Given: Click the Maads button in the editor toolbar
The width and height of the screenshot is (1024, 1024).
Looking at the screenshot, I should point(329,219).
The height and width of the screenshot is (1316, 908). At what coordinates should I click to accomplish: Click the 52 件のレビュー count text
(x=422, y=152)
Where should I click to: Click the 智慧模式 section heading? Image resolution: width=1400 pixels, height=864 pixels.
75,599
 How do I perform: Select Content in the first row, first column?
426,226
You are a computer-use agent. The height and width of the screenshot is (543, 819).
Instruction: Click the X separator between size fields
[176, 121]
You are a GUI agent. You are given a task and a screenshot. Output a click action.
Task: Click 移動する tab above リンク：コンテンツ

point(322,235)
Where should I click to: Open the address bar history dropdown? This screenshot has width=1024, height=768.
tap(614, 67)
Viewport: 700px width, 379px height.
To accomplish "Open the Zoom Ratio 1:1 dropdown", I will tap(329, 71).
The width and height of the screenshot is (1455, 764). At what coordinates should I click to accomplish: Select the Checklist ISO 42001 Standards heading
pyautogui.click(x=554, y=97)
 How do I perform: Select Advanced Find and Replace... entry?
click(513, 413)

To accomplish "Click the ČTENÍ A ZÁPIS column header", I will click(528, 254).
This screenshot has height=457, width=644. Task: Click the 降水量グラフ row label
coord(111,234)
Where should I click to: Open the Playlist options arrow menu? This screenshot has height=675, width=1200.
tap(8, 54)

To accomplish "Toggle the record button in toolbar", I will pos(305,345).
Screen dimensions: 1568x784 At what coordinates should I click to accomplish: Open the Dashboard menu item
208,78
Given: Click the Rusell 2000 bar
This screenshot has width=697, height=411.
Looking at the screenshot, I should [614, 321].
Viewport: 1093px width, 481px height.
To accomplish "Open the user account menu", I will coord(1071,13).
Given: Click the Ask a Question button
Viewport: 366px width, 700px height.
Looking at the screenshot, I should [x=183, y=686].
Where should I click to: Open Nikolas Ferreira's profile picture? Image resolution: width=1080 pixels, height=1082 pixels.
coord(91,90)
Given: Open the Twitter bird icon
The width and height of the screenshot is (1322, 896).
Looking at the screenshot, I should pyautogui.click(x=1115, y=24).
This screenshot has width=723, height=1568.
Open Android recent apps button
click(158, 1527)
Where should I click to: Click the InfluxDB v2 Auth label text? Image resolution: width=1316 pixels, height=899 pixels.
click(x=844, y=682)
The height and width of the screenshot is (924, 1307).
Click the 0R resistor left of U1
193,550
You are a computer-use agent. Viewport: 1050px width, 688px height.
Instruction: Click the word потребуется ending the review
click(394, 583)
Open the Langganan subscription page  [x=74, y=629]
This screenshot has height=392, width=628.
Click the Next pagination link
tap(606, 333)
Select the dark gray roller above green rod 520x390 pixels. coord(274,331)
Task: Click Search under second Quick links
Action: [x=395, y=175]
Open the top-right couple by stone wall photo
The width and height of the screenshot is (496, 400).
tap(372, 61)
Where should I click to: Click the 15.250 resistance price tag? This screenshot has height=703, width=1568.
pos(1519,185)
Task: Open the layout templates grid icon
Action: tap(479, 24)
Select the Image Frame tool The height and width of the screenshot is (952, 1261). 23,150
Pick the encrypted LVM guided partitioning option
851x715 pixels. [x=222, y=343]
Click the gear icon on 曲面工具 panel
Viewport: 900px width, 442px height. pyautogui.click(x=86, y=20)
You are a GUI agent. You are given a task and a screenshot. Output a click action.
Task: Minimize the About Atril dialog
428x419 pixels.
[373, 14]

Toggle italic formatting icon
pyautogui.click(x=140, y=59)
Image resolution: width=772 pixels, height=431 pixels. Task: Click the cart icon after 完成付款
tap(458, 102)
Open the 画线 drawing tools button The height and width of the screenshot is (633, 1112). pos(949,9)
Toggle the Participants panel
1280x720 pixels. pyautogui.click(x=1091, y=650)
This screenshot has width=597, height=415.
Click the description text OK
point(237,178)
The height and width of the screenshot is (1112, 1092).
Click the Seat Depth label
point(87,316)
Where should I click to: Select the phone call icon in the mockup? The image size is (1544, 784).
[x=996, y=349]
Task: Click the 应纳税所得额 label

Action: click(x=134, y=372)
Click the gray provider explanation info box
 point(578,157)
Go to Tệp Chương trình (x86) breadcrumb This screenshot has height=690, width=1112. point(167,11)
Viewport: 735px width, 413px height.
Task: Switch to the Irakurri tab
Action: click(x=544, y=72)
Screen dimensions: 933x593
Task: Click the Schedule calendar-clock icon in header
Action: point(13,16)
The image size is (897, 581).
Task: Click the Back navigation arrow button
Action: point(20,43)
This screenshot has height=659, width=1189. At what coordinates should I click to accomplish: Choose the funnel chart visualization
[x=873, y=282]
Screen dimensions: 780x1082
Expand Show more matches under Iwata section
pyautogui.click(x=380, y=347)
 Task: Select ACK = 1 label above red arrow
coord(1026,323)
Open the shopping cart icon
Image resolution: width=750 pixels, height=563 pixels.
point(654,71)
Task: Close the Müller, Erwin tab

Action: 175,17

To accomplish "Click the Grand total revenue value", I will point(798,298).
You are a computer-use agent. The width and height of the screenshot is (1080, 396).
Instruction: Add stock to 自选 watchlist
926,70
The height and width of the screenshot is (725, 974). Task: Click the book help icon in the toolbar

* **Aim of the exercise**
Copy all of the lines above exactly as they appear, with nothing changed.

* **In response**
Given: Click the Maads button in the editor toolbar
The width and height of the screenshot is (1024, 1024).
Looking at the screenshot, I should point(329,219).
The height and width of the screenshot is (1316, 908). At what coordinates should I click to accomplish: Click the 52 件のレビュー count text
(x=422, y=152)
Where should I click to: Click the 智慧模式 section heading? Image resolution: width=1400 pixels, height=864 pixels.
75,599
 How do I perform: Select Content in the first row, first column?
426,226
You are a computer-use agent. The height and width of the screenshot is (543, 819).
Instruction: Click the X separator between size fields
[176, 121]
You are a GUI agent. You are given a task and a screenshot. Output a click action.
Task: Click 移動する tab above リンク：コンテンツ

point(322,235)
Where should I click to: Open the address bar history dropdown? This screenshot has width=1024, height=768.
tap(614, 67)
Viewport: 700px width, 379px height.
To accomplish "Open the Zoom Ratio 1:1 dropdown", I will tap(329, 71).
The width and height of the screenshot is (1455, 764). At what coordinates should I click to accomplish: Select the Checklist ISO 42001 Standards heading
pyautogui.click(x=554, y=97)
 How do I perform: Select Advanced Find and Replace... entry?
click(513, 413)

To accomplish "Click the ČTENÍ A ZÁPIS column header", I will click(528, 254).
This screenshot has height=457, width=644. Task: Click the 降水量グラフ row label
coord(111,234)
Where should I click to: Open the Playlist options arrow menu? This screenshot has height=675, width=1200.
tap(8, 54)

To accomplish "Toggle the record button in toolbar", I will pos(305,345).
Screen dimensions: 1568x784 At what coordinates should I click to accomplish: Open the Dashboard menu item
208,78
Given: Click the Rusell 2000 bar
This screenshot has width=697, height=411.
Looking at the screenshot, I should [614, 321].
Viewport: 1093px width, 481px height.
To accomplish "Open the user account menu", I will coord(1071,13).
Given: Click the Ask a Question button
Viewport: 366px width, 700px height.
Looking at the screenshot, I should [x=183, y=686].
Where should I click to: Open Nikolas Ferreira's profile picture? Image resolution: width=1080 pixels, height=1082 pixels.
coord(91,90)
Given: Open the Twitter bird icon
The width and height of the screenshot is (1322, 896).
Looking at the screenshot, I should pyautogui.click(x=1115, y=24).
This screenshot has width=723, height=1568.
Open Android recent apps button
click(158, 1527)
Where should I click to: Click the InfluxDB v2 Auth label text? Image resolution: width=1316 pixels, height=899 pixels.
click(x=844, y=682)
The height and width of the screenshot is (924, 1307).
Click the 0R resistor left of U1
193,550
You are a computer-use agent. Viewport: 1050px width, 688px height.
Instruction: Click the word потребуется ending the review
click(394, 583)
Open the Langganan subscription page  [x=74, y=629]
This screenshot has height=392, width=628.
Click the Next pagination link
tap(606, 333)
Select the dark gray roller above green rod 520x390 pixels. coord(274,331)
Task: Click Search under second Quick links
Action: [x=395, y=175]
Open the top-right couple by stone wall photo
The width and height of the screenshot is (496, 400).
tap(372, 61)
Where should I click to: Click the 15.250 resistance price tag? This screenshot has height=703, width=1568.
pos(1519,185)
Task: Open the layout templates grid icon
Action: tap(479, 24)
Select the Image Frame tool The height and width of the screenshot is (952, 1261). 23,150
Pick the encrypted LVM guided partitioning option
851x715 pixels. [x=222, y=343]
Click the gear icon on 曲面工具 panel
Viewport: 900px width, 442px height. pyautogui.click(x=86, y=20)
You are a GUI agent. You are given a task and a screenshot. Output a click action.
Task: Minimize the About Atril dialog
428x419 pixels.
[373, 14]

Toggle italic formatting icon
pyautogui.click(x=140, y=59)
Image resolution: width=772 pixels, height=431 pixels. Task: Click the cart icon after 完成付款
tap(458, 102)
Open the 画线 drawing tools button The height and width of the screenshot is (633, 1112). pos(949,9)
Toggle the Participants panel
1280x720 pixels. pyautogui.click(x=1091, y=650)
This screenshot has width=597, height=415.
Click the description text OK
point(237,178)
The height and width of the screenshot is (1112, 1092).
Click the Seat Depth label
point(87,316)
Where should I click to: Select the phone call icon in the mockup? The image size is (1544, 784).
[x=996, y=349]
Task: Click the 应纳税所得额 label

Action: click(x=134, y=372)
Click the gray provider explanation info box
 point(578,157)
Go to Tệp Chương trình (x86) breadcrumb This screenshot has height=690, width=1112. point(167,11)
Viewport: 735px width, 413px height.
Task: Switch to the Irakurri tab
Action: click(x=544, y=72)
Screen dimensions: 933x593
Task: Click the Schedule calendar-clock icon in header
Action: point(13,16)
The image size is (897, 581).
Task: Click the Back navigation arrow button
Action: point(20,43)
This screenshot has height=659, width=1189. At what coordinates should I click to accomplish: Choose the funnel chart visualization
[x=873, y=282]
Screen dimensions: 780x1082
Expand Show more matches under Iwata section
pyautogui.click(x=380, y=347)
 Task: Select ACK = 1 label above red arrow
coord(1026,323)
Open the shopping cart icon
Image resolution: width=750 pixels, height=563 pixels.
point(654,71)
Task: Close the Müller, Erwin tab

Action: 175,17

To accomplish "Click the Grand total revenue value", I will point(798,298).
You are a computer-use agent. The width and height of the screenshot is (1080, 396).
Instruction: Add stock to 自选 watchlist
926,70
The height and width of the screenshot is (725, 974). Task: Click the book help icon in the toolbar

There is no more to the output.